Now THIS is more like it. Following the success of Dr. No and From Russia with Love, Broccoli and Saltzman were quick to get the third James Bond feature out, and boy was it gonna be a special one. It feels like they finally started examining what worked for their previous two features, and what they needed to improve on. The result of their hard work was Goldfinger, the third movie featuring Sean Connery as Bond, and the first directed by Guy Hamilton. Often considered by many to be the best Bond movie ever made, Goldfinger gave us more of the iconic Bond staples we loved, and upped the bar for themselves big time. If you’re going to make a breezy, light, funny and thrilling action movie, this is the standard you need to hold yourself up to.

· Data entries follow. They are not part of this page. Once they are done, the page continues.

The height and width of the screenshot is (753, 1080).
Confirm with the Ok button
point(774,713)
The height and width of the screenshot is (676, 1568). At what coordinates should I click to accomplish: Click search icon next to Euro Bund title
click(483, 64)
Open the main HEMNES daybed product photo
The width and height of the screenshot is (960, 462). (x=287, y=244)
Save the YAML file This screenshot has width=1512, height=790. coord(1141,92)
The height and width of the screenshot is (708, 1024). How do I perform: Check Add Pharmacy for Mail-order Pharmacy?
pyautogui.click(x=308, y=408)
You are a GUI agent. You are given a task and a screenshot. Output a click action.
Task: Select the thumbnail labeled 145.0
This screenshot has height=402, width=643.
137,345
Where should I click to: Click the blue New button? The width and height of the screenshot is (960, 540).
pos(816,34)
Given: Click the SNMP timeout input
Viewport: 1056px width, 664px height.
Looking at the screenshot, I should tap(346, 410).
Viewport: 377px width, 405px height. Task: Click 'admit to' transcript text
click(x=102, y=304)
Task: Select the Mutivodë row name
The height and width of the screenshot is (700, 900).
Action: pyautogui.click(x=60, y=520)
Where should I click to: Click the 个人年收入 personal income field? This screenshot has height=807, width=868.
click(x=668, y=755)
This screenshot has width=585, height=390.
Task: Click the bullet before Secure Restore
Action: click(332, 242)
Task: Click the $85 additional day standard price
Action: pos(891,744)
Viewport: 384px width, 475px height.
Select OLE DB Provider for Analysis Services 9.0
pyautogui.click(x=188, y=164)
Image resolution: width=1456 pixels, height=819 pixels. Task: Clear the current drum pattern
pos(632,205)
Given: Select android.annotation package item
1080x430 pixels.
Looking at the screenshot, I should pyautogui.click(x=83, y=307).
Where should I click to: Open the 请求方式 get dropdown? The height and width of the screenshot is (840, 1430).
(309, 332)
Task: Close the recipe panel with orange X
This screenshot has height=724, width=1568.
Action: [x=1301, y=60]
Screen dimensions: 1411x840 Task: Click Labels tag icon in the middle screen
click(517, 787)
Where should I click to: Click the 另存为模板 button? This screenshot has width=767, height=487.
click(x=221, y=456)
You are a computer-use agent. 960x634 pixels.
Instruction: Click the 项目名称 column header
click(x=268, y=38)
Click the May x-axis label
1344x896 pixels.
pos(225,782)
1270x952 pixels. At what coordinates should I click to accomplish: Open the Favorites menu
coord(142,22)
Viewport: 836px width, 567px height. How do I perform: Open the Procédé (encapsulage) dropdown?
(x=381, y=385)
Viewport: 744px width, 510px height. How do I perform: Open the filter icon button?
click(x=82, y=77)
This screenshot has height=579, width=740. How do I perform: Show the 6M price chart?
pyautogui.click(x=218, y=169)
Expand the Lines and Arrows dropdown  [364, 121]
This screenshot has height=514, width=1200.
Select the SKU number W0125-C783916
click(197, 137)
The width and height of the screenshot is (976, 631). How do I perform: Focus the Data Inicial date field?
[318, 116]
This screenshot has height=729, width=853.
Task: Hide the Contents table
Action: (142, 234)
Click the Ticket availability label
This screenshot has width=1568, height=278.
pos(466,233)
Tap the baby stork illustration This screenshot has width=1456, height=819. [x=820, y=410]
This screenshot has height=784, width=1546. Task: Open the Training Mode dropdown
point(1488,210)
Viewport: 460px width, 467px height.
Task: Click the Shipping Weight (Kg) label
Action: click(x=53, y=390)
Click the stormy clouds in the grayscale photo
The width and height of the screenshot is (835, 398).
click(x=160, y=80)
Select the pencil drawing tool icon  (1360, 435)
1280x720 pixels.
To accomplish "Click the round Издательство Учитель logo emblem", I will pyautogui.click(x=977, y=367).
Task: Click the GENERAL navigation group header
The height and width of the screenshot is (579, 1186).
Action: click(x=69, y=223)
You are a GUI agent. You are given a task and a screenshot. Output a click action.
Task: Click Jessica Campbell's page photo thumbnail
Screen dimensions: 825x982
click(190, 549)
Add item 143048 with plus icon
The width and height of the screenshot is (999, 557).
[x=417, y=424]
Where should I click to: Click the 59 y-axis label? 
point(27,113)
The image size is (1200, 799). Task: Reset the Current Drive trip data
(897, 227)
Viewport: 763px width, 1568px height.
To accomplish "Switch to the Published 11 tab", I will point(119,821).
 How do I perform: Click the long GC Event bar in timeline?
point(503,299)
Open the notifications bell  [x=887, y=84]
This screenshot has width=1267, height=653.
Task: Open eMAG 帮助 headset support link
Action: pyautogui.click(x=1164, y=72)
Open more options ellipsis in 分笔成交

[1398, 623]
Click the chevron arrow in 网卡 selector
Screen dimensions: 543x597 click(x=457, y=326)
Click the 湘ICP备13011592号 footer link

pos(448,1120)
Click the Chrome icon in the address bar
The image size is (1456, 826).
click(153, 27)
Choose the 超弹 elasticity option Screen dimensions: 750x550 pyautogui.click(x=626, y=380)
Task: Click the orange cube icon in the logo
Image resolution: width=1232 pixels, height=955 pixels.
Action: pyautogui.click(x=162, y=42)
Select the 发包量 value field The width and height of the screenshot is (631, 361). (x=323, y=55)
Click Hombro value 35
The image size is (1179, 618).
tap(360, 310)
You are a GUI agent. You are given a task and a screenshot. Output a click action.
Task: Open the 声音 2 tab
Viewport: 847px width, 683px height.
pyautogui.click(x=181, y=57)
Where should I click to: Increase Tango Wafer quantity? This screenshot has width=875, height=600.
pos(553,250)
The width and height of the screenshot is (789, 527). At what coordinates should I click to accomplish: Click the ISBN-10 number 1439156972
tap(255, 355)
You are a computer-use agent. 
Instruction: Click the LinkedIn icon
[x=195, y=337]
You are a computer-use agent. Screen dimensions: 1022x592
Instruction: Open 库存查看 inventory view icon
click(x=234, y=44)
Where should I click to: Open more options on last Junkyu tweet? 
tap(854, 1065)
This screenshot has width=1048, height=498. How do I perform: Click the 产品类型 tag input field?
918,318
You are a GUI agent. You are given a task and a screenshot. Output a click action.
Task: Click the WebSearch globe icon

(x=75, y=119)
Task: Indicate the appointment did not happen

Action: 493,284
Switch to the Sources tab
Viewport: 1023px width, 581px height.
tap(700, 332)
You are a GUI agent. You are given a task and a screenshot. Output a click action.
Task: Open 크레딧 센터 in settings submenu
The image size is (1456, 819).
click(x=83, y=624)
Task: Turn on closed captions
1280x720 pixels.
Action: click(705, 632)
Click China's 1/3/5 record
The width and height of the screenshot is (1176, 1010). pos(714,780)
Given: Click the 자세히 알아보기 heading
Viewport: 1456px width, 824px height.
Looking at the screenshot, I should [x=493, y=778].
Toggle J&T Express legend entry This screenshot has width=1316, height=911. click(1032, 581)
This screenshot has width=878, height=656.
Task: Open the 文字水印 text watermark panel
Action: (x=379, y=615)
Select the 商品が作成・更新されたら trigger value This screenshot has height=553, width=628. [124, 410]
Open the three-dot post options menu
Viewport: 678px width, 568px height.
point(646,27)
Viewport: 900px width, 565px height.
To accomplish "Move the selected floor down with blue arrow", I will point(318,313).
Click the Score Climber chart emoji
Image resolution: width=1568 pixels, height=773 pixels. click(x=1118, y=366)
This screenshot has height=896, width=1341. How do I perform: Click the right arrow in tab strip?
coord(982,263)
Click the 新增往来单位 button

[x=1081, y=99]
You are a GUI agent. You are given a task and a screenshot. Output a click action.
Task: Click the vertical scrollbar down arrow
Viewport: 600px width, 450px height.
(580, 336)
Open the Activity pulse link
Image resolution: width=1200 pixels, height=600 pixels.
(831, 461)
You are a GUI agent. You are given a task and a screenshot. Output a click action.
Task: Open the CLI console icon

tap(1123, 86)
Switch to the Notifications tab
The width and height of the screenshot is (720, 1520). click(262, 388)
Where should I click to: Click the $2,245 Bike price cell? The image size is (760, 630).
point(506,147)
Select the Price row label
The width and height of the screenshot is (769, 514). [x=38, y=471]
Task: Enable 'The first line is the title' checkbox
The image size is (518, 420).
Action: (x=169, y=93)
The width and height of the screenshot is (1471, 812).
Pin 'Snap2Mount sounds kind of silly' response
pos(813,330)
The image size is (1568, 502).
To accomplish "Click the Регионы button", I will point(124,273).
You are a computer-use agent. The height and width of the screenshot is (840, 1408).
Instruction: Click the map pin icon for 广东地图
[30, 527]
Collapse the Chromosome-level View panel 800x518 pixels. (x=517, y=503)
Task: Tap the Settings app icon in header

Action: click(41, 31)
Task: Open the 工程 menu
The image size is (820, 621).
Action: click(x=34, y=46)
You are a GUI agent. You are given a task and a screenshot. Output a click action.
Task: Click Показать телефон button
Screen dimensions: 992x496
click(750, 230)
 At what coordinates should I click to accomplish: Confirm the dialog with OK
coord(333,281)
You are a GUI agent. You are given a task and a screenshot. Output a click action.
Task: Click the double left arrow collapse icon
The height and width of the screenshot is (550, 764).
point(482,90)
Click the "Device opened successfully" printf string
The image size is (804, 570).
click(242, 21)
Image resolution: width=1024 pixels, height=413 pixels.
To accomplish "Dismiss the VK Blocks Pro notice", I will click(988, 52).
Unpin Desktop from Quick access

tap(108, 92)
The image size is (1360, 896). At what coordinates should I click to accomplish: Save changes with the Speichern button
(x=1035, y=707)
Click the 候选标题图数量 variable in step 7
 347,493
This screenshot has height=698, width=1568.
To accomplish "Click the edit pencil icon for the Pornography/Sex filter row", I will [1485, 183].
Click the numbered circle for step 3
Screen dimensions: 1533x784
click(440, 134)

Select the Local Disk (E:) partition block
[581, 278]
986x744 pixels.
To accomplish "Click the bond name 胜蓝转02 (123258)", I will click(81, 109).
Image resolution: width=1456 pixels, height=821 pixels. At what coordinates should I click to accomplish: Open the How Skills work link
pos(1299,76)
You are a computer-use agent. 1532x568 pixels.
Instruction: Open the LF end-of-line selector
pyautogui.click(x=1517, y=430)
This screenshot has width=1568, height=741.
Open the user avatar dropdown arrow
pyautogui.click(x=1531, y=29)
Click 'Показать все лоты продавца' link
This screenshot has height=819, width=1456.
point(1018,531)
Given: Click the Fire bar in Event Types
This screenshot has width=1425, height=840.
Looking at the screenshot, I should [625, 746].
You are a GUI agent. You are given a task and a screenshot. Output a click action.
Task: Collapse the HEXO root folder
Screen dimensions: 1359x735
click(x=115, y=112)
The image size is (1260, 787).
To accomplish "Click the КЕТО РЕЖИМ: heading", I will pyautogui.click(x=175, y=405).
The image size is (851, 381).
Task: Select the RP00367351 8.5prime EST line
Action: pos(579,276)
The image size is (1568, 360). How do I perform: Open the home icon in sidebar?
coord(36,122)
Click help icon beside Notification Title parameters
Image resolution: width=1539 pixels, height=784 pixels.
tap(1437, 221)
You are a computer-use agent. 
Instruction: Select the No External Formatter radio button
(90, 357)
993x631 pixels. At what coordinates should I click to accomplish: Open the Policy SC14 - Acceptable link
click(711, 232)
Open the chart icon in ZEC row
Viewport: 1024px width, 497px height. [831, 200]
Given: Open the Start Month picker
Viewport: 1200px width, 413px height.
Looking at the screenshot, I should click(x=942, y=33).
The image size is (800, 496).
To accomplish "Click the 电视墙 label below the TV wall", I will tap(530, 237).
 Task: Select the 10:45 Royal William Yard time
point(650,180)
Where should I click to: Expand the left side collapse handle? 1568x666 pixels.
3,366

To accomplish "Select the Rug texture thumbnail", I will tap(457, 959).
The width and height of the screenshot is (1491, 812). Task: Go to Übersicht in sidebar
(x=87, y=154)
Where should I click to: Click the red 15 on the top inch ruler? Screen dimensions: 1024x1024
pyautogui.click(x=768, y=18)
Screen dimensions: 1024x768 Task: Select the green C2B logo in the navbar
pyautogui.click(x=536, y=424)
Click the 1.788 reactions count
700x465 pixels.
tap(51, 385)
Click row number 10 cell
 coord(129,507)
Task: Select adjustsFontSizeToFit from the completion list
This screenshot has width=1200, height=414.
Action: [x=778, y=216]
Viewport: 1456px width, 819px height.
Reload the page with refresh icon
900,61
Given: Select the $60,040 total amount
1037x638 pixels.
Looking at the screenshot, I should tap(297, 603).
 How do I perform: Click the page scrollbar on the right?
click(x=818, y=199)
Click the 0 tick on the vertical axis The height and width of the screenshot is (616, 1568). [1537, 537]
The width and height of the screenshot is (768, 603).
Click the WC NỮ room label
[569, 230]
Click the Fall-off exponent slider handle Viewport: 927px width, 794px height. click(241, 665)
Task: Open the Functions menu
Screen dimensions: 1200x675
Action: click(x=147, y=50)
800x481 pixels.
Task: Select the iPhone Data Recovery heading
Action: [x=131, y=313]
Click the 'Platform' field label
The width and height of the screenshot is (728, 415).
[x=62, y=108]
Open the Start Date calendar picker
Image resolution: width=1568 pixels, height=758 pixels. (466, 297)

Finally moving on from the SPECTRE storyline, Bond is given a mission to find out the plans of criminal mastermind Auric Goldfinger, a man who is, true to his name, obsessed with gold, as an eerie murder by way of gold paint suffocating the skin early in the film shows. Later on, Bond discovers that Goldfinger plans a hostile attack against Fort Knox, which will raise his own financial status. Along the way, Bond will gain some new gadgets, fight killer henchmen with super sharp hats, and come across the now famously named Pussy Galore.
The thing that I love most about this movie is how it raised the bar for action and suspense for the series. Without ever getting too overblown, Goldfinger hits with almost non-stop excitement. When there aren’t any car chases or shoot outs going on, there are some very tense conversations, and plenty of nail biting anticipation. Alongside that, there’s quite a good deal of character. Again, the characters aren’t particularly deep, but they’re still all so entertaining in their own unique ways. The film knows just when to focus on character interactions, and when to focus on the action scenes. The pacing to this movie is perfect, and the whole thing just flies by.
A couple reasons of why Goldfinger is such an iconic film are the aforementioned Bond staples. This was the first film to have Bond’s signature “Shaken. Not stirred.” line, and the first to introduce his fancy gadgets, none more famous than his sleek Aston Martin, my dream car, by the way.
But, probably the most famous staple was the introduction of the main title sequence song. The title theme “Goldfinger” was written for the film by John Barry, and was performed by Shirley Bassey, and this song stands tall in the library of Bond music. The theme is so jazzy, so memorable, and Bassey just sings her heart out with it. Music to my ears, literally…
And then we’ve got to address one other thing, the villain. I said before in my reviews of Dr. No and From Russia with Love that I found the villains in those movies to be pretty weak and even unmemorable. Here, I have the complete opposite reaction. I don’t know what Gert Frobe did, but he was just fantastic as the title character. I guess what made a difference for me was his energy. The other villains just seemed so lifeless to me, and never made an impact. Goldfinger is such a delightful baddie, and there’s such a passion to the role that it’s impossible not to admire it. I love how sinister this character is, how intelligent he is, how malicious he is. This is the classic example of what a great, campy villain should be like, and of course he works wonders against Connery, who is just as charismatic as always.
This is where I feel the series finally tapped into the full potential of what it could be. It knows exactly when to pull back, and when to let loose, it has great and memorable characters, it has some surprisingly good comedy, and it’s just a really fun movie. For many a James Bond fan, it’s simply impossible to top, and could only excite us for what was to come later.